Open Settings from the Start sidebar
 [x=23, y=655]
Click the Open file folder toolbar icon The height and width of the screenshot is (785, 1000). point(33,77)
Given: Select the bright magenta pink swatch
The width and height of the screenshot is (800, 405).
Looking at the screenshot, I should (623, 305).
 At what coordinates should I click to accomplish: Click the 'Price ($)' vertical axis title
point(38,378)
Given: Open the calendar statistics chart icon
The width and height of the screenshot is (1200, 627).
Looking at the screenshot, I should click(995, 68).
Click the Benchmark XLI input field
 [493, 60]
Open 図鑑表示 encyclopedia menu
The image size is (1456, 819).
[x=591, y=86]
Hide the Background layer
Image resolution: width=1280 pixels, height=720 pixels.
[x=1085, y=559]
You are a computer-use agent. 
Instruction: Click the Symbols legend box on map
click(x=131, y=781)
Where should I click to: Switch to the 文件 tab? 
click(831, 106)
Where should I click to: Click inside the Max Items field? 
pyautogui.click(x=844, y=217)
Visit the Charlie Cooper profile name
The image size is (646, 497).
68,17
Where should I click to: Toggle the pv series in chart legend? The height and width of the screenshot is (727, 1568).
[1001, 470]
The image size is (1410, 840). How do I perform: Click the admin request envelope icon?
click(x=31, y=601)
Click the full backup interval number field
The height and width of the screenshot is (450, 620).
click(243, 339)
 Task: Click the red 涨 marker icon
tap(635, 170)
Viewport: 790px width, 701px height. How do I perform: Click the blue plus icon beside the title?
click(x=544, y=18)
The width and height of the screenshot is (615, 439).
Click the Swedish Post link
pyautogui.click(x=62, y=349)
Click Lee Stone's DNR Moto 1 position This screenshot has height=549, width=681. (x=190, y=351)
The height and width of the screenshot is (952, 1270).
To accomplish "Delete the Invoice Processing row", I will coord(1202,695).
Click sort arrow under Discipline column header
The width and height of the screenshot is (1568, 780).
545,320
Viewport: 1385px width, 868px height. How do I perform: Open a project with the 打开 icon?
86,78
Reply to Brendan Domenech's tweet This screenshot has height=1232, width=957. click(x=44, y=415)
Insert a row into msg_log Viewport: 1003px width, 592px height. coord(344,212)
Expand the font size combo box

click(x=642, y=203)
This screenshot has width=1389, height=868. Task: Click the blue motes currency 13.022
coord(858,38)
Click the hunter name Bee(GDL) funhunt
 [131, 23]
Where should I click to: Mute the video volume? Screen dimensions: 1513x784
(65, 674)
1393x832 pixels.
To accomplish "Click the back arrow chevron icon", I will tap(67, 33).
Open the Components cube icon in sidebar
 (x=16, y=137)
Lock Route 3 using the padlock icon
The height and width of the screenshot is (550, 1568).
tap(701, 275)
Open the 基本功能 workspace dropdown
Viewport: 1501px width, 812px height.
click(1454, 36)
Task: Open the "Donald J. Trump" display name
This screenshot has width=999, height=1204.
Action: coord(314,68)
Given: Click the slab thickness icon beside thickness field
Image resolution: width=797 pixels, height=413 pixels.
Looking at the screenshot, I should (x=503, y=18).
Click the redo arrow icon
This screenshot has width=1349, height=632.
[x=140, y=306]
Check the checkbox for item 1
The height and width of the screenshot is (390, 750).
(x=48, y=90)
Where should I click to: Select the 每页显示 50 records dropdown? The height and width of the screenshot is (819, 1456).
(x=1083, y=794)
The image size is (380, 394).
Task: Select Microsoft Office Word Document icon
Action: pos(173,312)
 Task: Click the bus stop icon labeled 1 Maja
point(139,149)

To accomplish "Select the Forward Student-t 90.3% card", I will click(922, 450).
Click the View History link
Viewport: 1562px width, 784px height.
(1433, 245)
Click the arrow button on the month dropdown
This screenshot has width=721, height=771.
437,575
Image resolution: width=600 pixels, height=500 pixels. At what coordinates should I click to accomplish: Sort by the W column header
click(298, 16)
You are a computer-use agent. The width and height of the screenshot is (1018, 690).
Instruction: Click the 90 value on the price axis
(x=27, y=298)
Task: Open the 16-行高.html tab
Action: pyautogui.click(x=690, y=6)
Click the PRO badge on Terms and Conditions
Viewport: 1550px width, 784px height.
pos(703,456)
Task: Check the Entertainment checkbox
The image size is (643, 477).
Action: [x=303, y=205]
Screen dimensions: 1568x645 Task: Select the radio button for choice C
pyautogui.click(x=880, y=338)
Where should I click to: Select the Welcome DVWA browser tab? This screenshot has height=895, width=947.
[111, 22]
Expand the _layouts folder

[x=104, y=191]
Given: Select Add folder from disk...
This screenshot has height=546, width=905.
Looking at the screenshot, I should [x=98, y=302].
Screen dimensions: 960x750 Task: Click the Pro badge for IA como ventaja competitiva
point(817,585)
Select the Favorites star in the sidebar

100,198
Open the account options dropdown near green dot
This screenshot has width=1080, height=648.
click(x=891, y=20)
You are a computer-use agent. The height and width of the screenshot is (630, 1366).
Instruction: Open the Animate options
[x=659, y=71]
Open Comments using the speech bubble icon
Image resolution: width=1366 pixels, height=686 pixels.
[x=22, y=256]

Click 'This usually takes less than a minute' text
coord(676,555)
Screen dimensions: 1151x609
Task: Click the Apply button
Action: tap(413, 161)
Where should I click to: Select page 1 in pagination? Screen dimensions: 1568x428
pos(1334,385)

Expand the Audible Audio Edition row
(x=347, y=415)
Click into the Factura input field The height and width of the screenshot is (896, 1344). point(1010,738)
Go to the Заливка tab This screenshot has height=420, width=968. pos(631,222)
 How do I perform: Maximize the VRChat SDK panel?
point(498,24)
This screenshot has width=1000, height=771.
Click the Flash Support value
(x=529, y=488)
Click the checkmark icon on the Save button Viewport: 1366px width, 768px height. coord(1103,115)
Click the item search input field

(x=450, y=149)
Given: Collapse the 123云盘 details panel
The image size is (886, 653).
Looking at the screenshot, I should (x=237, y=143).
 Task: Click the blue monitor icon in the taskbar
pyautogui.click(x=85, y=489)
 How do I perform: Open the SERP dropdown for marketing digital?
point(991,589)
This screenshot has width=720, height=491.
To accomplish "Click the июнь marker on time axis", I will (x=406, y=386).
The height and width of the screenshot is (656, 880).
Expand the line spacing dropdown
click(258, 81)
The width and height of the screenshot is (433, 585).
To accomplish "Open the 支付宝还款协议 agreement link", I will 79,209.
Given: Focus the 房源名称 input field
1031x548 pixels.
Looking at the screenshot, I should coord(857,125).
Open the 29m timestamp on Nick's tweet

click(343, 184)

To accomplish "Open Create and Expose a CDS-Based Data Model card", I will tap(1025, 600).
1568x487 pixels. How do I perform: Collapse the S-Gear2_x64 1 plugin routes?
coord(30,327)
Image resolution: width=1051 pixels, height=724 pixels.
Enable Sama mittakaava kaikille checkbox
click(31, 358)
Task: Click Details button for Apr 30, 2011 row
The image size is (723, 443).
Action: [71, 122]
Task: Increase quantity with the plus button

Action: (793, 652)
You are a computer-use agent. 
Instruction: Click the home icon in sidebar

--- Exercise ---
Above are records; repeat only the lines starting at the line with "The height and width of the screenshot is (450, 620)." and ending at the line with "Given: Click the", exactly as they appear, both included.

--- Solution below ---
The height and width of the screenshot is (450, 620).
click(243, 339)
 Task: Click the red 涨 marker icon
tap(635, 170)
Viewport: 790px width, 701px height. How do I perform: Click the blue plus icon beside the title?
click(x=544, y=18)
The width and height of the screenshot is (615, 439).
Click the Swedish Post link
pyautogui.click(x=62, y=349)
Click Lee Stone's DNR Moto 1 position This screenshot has height=549, width=681. (x=190, y=351)
The height and width of the screenshot is (952, 1270).
To accomplish "Delete the Invoice Processing row", I will coord(1202,695).
Click sort arrow under Discipline column header
The width and height of the screenshot is (1568, 780).
545,320
Viewport: 1385px width, 868px height. How do I perform: Open a project with the 打开 icon?
86,78
Reply to Brendan Domenech's tweet This screenshot has height=1232, width=957. click(x=44, y=415)
Insert a row into msg_log Viewport: 1003px width, 592px height. coord(344,212)
Expand the font size combo box

click(x=642, y=203)
This screenshot has width=1389, height=868. Task: Click the blue motes currency 13.022
coord(858,38)
Click the hunter name Bee(GDL) funhunt
 [131, 23]
Where should I click to: Mute the video volume? Screen dimensions: 1513x784
(65, 674)
1393x832 pixels.
To accomplish "Click the back arrow chevron icon", I will tap(67, 33).
Open the Components cube icon in sidebar
 (x=16, y=137)
Lock Route 3 using the padlock icon
The height and width of the screenshot is (550, 1568).
tap(701, 275)
Open the 基本功能 workspace dropdown
Viewport: 1501px width, 812px height.
click(1454, 36)
Task: Open the "Donald J. Trump" display name
This screenshot has width=999, height=1204.
Action: coord(314,68)
Given: Click the slab thickness icon beside thickness field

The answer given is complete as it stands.